Michael Leland Crowley (born 1 April 1972) is an American journalist who is White House correspondent for The New York Times.

From 2010 to 2014, he served as the senior foreign affairs correspondent and deputy Washington, D.C. bureau chief for Time magazine, and was senior foreign affairs correspondent for Politico. Until May 2019, he was White House and national security editor for Politico.

==Early life==
Crowley grew up in New Haven, Connecticut. His father, Joseph D. Crowley, is the president of a petroleum and dry-cargo storage at New Haven Harbor, while his mother, Phyllis F. Crowley, is a landscape and portrait photographer.

Crowley graduated from Yale University in 1994.

==Career==
From 2010 to 2014, Crowley was a writer, editor, and senior foreign affairs correspondent for Time, serving as the deputy Washington, D.C., bureau chief. From 2000 to 2010, he was a writer for The New Republic, where he covered domestic politics and foreign policy. He was also a reporter at the Boston Globe and the Boston Phoenix.

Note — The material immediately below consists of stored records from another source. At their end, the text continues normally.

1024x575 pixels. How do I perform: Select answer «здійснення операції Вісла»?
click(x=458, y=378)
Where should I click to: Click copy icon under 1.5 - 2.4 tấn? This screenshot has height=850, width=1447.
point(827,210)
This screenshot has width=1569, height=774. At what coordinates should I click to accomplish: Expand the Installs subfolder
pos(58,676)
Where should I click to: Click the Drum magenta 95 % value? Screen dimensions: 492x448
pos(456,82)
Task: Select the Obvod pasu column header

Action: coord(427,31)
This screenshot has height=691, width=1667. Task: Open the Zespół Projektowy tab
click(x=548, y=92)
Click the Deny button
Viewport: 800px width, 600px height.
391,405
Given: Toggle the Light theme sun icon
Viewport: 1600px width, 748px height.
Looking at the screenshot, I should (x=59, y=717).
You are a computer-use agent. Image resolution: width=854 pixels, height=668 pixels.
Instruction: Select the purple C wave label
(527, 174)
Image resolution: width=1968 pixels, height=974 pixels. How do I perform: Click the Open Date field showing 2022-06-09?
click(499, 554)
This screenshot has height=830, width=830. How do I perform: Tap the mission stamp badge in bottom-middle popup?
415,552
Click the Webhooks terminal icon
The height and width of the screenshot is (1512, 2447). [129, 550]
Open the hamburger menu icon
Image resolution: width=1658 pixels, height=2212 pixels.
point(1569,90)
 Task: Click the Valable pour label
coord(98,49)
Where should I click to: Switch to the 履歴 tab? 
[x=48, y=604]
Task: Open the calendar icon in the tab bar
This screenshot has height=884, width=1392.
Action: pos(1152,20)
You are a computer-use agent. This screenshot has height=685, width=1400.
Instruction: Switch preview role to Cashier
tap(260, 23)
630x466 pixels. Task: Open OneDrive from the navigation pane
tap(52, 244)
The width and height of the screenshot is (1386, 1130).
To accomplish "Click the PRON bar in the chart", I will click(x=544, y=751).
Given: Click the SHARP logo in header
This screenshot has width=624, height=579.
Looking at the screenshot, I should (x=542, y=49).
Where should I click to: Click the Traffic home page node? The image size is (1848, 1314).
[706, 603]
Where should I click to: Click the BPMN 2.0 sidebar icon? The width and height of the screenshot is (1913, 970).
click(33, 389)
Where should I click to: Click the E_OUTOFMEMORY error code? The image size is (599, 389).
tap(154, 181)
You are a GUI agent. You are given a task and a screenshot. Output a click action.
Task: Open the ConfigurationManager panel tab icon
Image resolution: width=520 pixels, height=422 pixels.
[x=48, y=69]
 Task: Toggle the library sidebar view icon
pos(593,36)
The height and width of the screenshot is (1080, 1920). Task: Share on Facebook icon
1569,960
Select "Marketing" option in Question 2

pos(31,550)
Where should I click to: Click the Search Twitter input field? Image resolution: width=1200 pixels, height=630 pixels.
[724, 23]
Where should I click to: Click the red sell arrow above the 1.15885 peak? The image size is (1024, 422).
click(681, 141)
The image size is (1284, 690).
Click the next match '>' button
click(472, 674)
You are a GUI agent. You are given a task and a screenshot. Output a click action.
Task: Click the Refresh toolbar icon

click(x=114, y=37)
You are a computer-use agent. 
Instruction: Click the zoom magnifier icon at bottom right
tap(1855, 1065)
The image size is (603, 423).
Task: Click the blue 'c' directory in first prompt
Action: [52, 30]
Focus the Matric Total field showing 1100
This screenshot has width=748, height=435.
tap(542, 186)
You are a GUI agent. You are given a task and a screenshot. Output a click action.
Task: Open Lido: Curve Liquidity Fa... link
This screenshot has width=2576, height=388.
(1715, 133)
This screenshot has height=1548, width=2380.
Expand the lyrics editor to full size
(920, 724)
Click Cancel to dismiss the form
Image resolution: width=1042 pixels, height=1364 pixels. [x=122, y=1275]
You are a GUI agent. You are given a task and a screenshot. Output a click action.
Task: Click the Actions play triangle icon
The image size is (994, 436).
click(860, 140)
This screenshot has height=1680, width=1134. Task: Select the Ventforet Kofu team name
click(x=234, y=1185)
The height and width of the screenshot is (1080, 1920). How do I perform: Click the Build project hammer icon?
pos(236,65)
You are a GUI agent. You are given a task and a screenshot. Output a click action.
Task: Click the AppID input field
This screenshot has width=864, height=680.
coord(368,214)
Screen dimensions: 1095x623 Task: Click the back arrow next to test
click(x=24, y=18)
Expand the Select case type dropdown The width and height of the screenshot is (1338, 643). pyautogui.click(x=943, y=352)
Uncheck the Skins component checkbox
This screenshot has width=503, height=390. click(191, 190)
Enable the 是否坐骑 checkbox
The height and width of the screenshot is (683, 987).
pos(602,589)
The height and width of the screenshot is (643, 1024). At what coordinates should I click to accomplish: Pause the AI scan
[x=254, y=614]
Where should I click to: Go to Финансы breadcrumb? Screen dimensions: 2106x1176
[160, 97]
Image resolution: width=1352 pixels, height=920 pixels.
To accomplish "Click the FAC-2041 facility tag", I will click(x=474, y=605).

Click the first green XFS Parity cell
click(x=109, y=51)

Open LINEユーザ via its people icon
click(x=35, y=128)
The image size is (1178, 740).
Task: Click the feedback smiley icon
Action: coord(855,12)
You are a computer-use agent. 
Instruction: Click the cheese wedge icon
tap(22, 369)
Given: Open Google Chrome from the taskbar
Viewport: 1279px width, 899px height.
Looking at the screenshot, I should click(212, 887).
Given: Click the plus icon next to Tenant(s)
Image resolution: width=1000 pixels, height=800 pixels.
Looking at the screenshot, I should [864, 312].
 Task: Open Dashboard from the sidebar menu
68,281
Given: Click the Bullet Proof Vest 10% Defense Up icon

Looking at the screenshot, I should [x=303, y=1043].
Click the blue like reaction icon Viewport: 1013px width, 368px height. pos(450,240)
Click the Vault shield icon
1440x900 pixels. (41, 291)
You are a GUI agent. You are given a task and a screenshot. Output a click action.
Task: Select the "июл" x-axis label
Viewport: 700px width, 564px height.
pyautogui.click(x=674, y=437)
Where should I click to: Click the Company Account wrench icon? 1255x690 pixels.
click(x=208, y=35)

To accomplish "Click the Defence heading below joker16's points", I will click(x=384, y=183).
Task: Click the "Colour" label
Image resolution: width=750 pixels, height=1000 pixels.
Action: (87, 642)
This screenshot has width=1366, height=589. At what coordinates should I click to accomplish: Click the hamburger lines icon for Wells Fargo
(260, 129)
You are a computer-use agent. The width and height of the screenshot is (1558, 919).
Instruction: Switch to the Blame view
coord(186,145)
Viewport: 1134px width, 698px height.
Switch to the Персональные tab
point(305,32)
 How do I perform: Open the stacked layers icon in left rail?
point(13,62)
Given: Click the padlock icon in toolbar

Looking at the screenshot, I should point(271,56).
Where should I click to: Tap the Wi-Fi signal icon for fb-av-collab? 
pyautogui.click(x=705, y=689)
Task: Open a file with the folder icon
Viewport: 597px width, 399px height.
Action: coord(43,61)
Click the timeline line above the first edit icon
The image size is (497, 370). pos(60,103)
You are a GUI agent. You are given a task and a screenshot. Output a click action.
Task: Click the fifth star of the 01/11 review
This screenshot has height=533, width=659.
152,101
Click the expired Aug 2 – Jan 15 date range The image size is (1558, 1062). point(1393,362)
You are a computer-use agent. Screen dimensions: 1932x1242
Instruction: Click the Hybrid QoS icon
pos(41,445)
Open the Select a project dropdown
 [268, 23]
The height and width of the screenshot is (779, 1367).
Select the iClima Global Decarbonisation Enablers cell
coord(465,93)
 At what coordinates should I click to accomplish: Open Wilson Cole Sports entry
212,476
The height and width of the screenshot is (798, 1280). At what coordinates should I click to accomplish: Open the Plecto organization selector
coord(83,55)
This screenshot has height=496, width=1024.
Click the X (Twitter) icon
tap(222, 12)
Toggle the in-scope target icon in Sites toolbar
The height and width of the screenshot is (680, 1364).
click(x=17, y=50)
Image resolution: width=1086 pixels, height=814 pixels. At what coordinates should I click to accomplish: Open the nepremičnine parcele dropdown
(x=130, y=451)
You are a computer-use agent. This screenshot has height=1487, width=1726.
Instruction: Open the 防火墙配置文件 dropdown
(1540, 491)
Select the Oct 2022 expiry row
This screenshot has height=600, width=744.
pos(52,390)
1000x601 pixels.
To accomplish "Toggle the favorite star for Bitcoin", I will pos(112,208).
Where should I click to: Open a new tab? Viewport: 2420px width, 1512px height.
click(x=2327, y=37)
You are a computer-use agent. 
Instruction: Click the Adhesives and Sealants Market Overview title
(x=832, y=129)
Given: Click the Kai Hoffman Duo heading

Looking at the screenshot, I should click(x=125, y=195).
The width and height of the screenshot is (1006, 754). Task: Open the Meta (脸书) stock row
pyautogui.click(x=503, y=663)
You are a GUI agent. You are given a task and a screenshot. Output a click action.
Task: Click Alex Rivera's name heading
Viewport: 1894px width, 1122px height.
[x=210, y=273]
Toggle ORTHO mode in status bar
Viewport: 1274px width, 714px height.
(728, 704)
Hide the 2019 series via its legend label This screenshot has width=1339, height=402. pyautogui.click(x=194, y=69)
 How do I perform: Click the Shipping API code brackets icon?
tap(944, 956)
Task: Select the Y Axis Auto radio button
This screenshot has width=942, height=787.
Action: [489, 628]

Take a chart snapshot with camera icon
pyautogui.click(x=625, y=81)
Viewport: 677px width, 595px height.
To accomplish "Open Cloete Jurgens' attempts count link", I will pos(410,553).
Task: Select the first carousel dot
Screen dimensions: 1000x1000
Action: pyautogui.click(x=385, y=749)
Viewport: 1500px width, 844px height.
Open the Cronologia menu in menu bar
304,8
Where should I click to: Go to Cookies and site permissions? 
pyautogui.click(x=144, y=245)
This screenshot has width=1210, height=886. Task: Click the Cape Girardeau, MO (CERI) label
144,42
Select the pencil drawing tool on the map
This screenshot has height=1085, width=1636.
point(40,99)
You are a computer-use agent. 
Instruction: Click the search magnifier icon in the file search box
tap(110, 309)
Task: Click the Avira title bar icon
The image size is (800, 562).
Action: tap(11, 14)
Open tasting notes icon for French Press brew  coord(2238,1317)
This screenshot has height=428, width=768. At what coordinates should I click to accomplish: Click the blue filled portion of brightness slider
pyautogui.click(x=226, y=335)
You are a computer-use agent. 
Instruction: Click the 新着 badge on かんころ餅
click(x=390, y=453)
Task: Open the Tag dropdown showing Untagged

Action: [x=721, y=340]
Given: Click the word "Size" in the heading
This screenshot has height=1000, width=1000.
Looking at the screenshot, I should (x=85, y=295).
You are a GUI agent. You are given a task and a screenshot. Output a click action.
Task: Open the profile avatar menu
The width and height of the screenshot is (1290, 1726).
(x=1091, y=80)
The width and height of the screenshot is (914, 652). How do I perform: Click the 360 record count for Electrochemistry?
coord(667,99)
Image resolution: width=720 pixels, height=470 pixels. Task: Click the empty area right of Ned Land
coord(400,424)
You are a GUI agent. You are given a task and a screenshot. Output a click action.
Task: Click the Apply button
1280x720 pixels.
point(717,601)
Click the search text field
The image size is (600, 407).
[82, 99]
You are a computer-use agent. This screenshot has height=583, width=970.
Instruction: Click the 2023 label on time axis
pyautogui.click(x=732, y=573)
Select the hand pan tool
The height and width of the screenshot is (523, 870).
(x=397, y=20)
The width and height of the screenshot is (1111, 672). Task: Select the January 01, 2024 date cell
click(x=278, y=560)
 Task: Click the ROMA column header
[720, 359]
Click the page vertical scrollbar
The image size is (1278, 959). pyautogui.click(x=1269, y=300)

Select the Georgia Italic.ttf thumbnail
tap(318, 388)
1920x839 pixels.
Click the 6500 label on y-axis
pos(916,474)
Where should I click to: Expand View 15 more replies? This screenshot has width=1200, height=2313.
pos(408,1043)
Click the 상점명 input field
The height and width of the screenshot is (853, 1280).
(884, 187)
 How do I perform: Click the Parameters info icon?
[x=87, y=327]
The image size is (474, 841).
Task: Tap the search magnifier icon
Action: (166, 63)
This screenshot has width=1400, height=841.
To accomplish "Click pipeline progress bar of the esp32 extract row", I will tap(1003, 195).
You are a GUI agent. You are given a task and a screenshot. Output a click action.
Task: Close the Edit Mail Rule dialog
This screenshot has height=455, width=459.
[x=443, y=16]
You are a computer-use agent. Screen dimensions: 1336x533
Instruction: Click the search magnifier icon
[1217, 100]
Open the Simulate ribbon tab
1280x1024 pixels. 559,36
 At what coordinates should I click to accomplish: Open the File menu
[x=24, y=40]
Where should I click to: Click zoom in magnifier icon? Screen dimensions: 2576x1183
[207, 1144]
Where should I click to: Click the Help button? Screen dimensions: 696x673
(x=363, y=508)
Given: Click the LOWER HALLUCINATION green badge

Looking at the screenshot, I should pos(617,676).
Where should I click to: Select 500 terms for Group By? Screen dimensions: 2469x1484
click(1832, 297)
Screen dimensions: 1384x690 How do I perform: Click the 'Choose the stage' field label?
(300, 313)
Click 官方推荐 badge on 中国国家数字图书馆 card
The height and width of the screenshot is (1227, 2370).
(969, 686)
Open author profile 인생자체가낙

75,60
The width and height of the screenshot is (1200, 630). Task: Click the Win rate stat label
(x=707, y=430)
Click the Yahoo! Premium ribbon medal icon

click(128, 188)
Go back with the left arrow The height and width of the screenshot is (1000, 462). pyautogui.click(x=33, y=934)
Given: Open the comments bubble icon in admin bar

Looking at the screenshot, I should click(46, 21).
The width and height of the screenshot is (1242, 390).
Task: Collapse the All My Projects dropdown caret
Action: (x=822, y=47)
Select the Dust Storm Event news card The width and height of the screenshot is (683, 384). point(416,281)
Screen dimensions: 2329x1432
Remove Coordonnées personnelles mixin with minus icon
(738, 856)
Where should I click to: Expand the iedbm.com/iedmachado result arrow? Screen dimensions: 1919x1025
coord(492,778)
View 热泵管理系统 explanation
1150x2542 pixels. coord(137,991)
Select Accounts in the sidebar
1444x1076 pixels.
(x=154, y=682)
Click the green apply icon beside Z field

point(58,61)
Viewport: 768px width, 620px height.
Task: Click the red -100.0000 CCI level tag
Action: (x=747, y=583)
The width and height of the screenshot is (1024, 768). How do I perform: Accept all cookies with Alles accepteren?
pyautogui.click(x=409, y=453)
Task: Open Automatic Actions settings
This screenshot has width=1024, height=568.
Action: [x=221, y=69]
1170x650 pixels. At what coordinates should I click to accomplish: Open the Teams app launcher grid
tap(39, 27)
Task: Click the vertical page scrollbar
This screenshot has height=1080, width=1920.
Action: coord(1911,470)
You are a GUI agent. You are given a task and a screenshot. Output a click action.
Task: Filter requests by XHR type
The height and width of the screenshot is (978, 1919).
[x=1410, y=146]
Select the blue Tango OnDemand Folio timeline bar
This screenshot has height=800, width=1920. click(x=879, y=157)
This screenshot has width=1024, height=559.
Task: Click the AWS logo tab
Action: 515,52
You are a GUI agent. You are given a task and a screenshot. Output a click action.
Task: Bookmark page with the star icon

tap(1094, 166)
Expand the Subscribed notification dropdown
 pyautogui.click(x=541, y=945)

His work has also been published in The New York Times, The Atlantic, GQ, New York, and Slate.

He often appears on PBS, NPR, and MS NOW.

Crowley has reported from many countries including Iraq, China, Israel, Pakistan, Afghanistan, Egypt, Mexico, Saudi Arabia, Turkey, Lebanon, Germany, and Ukraine.

==Personal life==
In a 2006 dispute between Crowley and Michael Crichton, Crowley alleged that after he wrote an unflattering review of Crichton's novel State of Fear, Crichton included a character named "Mick Crowley" in the novel Next. The character is a child rapist, described as being a Washington, D.C.–based journalist and Yale graduate with a small penis, and is therefore noted as the variant of the roman à clef called the small penis rule.

In 2013 Crowley married Sarah McDonald Haight in Lenox, Massachusetts. Haight is a program manager for the nonprofit Aspen Institute in Washington, D.C.